* **Problem to work on**
Which of the lines below hold "will"? Please return each one.

* **Exercise data**
++++++++++++++++++++

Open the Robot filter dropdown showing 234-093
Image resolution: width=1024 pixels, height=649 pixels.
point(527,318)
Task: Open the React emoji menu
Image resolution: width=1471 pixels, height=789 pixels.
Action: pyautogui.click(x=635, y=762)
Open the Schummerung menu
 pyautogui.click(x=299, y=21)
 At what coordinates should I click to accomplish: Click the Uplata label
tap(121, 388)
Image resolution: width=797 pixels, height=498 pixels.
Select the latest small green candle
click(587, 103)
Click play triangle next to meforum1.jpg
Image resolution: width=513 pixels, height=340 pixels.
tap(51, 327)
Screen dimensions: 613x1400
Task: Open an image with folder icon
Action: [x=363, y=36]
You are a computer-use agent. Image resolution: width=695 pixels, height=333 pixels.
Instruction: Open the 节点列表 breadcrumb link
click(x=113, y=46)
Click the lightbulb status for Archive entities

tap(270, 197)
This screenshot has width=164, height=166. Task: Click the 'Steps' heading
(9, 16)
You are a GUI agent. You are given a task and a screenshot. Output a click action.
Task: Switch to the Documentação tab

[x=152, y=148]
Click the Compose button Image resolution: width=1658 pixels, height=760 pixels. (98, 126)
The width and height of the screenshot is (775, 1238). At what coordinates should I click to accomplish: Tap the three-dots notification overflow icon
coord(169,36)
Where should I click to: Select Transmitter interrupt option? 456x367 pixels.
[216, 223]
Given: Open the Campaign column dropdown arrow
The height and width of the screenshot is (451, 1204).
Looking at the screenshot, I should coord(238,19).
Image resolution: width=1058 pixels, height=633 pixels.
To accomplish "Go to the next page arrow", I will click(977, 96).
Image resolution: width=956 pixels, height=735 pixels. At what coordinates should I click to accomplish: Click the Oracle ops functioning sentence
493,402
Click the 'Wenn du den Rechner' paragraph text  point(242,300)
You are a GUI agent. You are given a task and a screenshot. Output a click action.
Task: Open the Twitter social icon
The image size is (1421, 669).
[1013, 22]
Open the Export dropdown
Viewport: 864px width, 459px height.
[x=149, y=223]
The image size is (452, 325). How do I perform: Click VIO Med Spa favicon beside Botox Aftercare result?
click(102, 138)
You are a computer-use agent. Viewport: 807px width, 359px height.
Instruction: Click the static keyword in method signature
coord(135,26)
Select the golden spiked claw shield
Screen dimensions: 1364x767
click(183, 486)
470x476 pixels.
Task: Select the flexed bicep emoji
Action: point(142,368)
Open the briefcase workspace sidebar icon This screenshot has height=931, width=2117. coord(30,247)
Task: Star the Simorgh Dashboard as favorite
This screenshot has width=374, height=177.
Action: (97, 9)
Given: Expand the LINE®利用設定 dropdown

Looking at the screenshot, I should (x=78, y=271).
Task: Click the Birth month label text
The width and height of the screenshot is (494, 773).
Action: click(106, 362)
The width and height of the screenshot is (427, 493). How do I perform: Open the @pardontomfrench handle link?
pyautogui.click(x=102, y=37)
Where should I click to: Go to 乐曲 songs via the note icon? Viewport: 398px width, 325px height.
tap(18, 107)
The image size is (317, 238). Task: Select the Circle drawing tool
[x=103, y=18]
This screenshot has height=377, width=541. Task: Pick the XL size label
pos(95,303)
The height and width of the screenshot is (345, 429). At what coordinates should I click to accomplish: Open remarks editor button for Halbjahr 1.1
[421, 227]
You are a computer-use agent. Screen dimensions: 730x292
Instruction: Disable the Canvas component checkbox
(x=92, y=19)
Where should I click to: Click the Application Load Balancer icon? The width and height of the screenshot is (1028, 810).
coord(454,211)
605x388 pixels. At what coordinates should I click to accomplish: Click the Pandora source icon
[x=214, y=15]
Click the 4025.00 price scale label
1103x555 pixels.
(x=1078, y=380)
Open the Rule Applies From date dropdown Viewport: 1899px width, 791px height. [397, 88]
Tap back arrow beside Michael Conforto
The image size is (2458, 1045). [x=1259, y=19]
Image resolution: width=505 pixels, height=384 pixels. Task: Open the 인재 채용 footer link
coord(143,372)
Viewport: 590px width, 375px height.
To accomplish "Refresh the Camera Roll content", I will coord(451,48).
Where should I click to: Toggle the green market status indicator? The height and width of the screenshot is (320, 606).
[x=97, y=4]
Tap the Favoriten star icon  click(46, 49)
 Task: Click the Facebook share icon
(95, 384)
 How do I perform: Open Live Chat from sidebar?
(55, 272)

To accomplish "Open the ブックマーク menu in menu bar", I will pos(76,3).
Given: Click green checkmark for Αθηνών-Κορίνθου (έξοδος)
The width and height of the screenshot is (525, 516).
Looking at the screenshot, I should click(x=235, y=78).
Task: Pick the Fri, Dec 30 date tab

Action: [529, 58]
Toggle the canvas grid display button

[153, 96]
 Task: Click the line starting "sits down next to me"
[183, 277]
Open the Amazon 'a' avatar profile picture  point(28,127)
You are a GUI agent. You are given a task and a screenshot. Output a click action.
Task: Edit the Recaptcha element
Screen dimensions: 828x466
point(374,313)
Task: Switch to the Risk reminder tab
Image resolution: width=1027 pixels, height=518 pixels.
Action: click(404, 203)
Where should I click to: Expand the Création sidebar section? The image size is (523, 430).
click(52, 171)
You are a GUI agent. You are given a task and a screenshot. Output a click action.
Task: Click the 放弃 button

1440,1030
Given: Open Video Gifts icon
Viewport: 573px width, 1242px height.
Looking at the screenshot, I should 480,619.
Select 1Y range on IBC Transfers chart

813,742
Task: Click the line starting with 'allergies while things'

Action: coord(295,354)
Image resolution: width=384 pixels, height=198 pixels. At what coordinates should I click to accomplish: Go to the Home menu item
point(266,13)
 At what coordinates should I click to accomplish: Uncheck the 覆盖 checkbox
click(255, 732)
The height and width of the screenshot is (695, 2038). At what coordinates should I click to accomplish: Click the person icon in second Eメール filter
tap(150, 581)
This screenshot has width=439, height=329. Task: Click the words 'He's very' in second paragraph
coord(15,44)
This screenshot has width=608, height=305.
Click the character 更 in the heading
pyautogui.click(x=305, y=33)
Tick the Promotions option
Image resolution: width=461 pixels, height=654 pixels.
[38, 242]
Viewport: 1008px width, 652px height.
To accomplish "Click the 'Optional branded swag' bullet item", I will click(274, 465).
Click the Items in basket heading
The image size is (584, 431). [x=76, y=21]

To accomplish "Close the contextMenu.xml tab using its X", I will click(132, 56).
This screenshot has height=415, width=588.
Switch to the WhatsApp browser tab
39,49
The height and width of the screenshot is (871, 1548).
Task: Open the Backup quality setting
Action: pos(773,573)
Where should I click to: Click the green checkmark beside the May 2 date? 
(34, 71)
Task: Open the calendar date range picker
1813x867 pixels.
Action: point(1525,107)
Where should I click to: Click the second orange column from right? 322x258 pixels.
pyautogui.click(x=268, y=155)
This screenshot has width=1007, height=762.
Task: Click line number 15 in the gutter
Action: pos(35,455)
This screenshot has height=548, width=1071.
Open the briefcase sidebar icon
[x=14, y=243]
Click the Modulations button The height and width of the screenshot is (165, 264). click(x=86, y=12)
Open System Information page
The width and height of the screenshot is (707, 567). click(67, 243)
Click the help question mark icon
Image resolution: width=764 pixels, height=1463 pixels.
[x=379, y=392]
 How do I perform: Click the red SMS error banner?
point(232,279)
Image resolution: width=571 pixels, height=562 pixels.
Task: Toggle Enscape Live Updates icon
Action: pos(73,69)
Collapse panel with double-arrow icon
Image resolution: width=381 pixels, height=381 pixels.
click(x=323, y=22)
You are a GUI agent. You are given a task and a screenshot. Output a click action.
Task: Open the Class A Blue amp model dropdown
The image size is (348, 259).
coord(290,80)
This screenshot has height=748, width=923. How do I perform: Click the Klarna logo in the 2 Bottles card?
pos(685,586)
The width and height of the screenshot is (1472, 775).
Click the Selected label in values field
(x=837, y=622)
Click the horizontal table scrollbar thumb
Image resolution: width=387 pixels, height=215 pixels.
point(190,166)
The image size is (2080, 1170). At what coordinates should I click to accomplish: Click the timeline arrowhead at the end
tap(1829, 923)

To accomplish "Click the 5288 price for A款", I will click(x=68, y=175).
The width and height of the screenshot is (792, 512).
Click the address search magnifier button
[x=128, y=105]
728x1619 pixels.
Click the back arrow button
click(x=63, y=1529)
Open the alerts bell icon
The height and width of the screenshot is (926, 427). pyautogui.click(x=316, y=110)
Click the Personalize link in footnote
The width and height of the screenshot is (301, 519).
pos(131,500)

++++++++++++++++++++

* **Response for this exercise**
To accomplish "Go to the next page arrow", I will click(977, 96).
To accomplish "Refresh the Camera Roll content", I will coord(451,48).
To accomplish "Open the ブックマーク menu in menu bar", I will pos(76,3).
To accomplish "Click the 'Optional branded swag' bullet item", I will click(274, 465).
To accomplish "Close the contextMenu.xml tab using its X", I will click(132, 56).
To accomplish "Click the 5288 price for A款", I will click(x=68, y=175).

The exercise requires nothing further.